A valorização da energia deve refletir a estrutura comercial do projeto. Num modelo de receitas de mercado ou sensível ao horário, as perdas durante janelas de geração de elevado valor podem ter mais peso do que as perdas noutros momentos. Em projetos com garantias anuais de desempenho rigorosas, o tratamento das perdas do transformador no modelo de rendimento garantido deve ser explícito. A ambiguidade sobre se as perdas são incluídas antes ou depois do contador de faturação pode criar disputas posteriormente, mesmo quando o equipamento cumpriu os requisitos dos seus ensaios de fábrica.
A fiabilidade deve continuar a fazer parte da avaliação do ciclo de vida. Um projeto de perdas excecionalmente baixas que esteja mal adaptado à contaminação do local, à temperatura, ao acesso para manutenção ou às condições de serviço da rede pode criar riscos de disponibilidade. Em contrapartida, um projeto robusto com perdas ligeiramente superiores pode ser economicamente mais forte onde o acesso é difícil e o tempo de inatividade implica uma elevada penalização de geração. A estratégia de manutenção prevista, a abordagem para unidades sobresselentes, a capacidade de monitorização e o arranjo de isolamento de falhas pertencem à mesma discussão de aquisição que os watts de perda.
A especificação de aquisição de transformadores mais útil é aquela que converte os pressupostos da central em obrigações verificáveis. Em vez de solicitar apenas uma potência nominal e uma declaração ampla de eficiência, os compradores devem pedir valores de perdas garantidos, métodos de ensaio, normas aplicáveis, limites de isolamento e de elevação de temperatura, detalhes das tomadas, tolerâncias de impedância e condições de projeto ambiental. O fornecedor também deve identificar qualquer redução de potência causada pela altitude, temperatura ambiente, tipo de invólucro ou carga harmónica.
Em projetos solares com múltiplas unidades, a consistência é importante. Diferenças de impedância, posição de tomada, grupo vetorial ou características de perdas podem complicar a operação em paralelo e produzir uma partilha desigual entre blocos nominalmente idênticos.

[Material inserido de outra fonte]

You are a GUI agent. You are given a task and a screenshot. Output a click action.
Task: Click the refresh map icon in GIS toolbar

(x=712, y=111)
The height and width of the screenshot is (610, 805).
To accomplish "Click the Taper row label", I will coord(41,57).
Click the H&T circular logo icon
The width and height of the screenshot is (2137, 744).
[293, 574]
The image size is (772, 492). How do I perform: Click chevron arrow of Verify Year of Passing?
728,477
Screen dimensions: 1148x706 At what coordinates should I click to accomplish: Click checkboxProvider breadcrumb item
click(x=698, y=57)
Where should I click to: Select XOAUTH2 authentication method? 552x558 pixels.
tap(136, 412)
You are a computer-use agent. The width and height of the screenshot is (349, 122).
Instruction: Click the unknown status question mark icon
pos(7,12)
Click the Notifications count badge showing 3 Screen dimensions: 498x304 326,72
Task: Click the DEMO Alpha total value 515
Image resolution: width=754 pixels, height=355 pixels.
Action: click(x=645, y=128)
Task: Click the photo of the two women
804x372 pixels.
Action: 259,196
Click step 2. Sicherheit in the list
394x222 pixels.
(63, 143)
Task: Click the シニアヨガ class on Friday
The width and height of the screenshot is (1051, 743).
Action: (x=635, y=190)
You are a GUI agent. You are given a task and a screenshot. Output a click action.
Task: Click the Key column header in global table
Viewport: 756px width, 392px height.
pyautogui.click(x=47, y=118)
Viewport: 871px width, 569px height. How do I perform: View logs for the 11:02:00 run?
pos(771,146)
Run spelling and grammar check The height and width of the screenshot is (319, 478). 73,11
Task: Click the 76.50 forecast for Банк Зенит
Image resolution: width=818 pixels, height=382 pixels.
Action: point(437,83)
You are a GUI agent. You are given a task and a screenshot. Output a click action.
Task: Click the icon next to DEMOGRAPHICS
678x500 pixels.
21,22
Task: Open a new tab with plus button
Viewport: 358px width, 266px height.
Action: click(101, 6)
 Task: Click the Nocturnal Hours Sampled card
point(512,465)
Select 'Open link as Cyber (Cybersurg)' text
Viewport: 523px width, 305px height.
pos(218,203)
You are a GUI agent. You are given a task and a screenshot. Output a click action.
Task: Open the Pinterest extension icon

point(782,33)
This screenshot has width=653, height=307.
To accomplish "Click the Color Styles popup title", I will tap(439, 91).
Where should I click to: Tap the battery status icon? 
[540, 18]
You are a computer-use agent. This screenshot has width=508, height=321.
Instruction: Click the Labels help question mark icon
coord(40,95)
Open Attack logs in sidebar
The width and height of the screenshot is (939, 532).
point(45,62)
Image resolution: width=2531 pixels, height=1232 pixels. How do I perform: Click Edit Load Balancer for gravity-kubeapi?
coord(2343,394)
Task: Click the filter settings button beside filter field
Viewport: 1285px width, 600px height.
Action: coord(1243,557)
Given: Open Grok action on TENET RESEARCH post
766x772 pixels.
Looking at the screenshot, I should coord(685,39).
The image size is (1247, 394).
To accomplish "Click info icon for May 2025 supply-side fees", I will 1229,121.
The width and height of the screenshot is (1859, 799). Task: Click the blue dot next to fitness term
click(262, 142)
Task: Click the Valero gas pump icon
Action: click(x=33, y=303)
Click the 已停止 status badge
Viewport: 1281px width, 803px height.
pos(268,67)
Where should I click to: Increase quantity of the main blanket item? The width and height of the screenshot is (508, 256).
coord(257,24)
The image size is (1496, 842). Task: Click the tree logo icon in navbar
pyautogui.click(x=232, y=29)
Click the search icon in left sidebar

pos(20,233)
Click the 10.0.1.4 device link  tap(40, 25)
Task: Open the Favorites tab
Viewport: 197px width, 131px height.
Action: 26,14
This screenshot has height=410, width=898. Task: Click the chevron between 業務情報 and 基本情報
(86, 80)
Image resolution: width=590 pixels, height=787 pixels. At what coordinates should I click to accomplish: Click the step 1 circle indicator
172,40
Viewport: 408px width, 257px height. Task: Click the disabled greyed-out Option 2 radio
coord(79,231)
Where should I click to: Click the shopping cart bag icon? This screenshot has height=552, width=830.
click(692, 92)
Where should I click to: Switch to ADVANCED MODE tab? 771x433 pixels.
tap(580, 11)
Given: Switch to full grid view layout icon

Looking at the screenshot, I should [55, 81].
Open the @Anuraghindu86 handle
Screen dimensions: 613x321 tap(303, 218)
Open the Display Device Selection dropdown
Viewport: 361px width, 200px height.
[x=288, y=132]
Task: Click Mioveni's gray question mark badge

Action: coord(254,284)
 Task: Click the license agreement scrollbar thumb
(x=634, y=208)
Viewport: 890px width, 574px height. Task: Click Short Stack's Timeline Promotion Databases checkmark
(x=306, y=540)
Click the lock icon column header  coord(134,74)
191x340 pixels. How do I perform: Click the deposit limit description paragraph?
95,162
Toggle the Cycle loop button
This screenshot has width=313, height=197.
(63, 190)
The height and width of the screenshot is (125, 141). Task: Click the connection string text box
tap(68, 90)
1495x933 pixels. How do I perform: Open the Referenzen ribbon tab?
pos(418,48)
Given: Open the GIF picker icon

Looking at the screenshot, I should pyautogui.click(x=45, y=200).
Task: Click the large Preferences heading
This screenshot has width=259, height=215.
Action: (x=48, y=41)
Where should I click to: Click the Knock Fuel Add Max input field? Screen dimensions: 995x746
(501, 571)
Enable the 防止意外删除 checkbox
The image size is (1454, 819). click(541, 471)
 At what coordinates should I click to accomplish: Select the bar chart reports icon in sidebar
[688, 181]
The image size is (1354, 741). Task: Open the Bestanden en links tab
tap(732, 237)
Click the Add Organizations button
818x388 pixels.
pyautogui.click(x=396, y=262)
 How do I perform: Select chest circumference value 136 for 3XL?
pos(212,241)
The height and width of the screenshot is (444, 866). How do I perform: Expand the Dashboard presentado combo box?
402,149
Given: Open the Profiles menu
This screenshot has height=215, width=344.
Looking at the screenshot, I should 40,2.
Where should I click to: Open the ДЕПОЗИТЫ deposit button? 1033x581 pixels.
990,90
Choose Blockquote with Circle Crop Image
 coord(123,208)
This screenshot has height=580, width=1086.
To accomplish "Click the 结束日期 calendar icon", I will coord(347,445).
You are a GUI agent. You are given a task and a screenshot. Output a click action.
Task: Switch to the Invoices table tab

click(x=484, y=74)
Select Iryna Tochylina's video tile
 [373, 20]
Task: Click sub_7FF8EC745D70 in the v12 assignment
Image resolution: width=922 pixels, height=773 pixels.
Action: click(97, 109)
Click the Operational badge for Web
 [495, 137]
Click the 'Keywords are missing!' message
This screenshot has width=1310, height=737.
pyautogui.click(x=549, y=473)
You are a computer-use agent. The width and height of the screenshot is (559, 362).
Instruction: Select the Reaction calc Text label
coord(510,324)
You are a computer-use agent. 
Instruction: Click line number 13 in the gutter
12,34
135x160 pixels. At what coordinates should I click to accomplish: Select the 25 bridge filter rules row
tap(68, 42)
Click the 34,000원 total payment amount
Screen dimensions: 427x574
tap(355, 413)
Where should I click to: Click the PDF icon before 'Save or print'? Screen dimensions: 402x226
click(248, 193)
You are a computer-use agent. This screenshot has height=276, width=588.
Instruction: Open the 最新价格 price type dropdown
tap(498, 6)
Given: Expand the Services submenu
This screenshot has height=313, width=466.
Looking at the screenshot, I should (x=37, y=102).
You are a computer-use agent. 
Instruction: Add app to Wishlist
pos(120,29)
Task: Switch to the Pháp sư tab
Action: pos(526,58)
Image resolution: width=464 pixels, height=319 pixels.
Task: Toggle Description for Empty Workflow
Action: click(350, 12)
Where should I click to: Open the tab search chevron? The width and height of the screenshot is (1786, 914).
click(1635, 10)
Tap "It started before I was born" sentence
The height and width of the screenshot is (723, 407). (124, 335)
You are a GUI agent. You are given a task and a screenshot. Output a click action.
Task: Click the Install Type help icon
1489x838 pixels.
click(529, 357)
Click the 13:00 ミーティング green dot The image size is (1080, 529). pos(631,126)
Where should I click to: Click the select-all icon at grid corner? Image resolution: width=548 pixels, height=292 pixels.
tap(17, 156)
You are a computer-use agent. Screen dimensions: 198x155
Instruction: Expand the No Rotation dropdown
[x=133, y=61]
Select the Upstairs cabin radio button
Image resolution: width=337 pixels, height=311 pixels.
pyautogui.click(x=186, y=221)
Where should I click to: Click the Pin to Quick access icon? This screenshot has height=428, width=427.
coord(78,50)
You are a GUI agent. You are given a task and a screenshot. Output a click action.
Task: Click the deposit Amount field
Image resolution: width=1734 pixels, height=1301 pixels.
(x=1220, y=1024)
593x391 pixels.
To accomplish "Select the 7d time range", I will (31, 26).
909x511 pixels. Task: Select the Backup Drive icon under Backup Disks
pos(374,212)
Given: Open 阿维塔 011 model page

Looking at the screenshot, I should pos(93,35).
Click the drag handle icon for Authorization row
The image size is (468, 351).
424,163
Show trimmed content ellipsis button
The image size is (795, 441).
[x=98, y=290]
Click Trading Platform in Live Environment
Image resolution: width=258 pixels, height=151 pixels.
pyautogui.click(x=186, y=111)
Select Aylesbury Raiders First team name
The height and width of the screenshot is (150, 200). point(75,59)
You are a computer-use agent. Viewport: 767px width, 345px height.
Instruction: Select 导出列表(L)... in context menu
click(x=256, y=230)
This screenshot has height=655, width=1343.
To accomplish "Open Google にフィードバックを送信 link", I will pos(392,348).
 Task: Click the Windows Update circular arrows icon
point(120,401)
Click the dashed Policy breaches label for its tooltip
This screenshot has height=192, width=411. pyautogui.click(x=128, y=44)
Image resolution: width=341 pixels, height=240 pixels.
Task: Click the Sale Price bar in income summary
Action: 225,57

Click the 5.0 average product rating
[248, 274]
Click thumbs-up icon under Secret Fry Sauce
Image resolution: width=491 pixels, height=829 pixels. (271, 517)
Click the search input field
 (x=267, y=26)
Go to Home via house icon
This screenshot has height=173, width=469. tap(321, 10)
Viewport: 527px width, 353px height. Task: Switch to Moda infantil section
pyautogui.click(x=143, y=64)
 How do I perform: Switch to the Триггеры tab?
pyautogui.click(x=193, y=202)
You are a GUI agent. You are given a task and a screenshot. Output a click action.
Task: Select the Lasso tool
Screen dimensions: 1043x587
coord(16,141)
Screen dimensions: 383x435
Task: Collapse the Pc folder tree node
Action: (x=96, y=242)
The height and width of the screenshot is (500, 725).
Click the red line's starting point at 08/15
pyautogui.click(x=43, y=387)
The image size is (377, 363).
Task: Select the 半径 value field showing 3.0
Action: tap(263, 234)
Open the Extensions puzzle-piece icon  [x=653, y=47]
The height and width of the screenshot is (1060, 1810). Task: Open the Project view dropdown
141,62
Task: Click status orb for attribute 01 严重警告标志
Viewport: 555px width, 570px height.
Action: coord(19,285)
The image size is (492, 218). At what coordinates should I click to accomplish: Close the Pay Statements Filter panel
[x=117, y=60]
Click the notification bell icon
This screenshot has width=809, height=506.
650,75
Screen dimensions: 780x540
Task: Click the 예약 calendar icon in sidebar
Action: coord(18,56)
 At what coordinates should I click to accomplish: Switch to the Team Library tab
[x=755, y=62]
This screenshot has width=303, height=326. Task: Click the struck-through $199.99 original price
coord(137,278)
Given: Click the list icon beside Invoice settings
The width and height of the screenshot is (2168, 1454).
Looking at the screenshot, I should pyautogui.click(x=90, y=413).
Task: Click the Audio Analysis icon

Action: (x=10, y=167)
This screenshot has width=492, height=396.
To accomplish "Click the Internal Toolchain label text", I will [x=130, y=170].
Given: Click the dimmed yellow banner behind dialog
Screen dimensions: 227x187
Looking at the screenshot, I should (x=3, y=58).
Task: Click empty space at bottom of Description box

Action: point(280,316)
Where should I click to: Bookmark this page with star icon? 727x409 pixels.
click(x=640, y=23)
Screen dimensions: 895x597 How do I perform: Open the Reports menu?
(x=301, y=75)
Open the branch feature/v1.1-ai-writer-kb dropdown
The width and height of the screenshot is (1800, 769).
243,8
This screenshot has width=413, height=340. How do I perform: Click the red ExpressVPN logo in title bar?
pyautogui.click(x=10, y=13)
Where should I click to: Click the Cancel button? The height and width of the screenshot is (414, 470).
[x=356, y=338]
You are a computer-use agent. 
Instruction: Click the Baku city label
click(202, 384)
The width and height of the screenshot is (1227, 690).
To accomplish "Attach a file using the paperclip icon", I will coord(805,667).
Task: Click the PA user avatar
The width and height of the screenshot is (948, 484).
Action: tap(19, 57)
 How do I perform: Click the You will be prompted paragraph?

A normalização do projeto elétrico pode simplificar o comissionamento e o planeamento de sobresselentes, mas não deve impor uma única configuração de transformador a áreas do local com condições térmicas ou de ligação à rede significativamente diferentes.
Por fim, o quadro de perdas deve acompanhar o comissionamento. Os relatórios de ensaios de fábrica confirmam as características especificadas do transformador, mas as verificações no local devem confirmar as configurações corretas das tomadas, as ligações de fase, a ligação à terra, a qualidade das terminações dos cabos, o funcionamento da ventilação e a funcionalidade da monitorização de temperatura. Ligações deficientes ou fluxo de ar inadequado no invólucro podem criar perdas em campo e pontos quentes que nenhum certificado de eficiência de fábrica conseguirá evitar.
As perdas do transformador raramente determinarão, por si só, o resultado de um projeto solar. No entanto, persistem durante todos os dias de operação e situam-se diretamente entre a eletricidade gerada e a receita. Uma comparação disciplinada das perdas em vazio, das perdas em carga, do perfil de operação, das condições térmicas e do layout de toda a central fornece aos decisores uma base mais clara para selecionar equipamentos que protejam o rendimento energético durante a vida útil da central.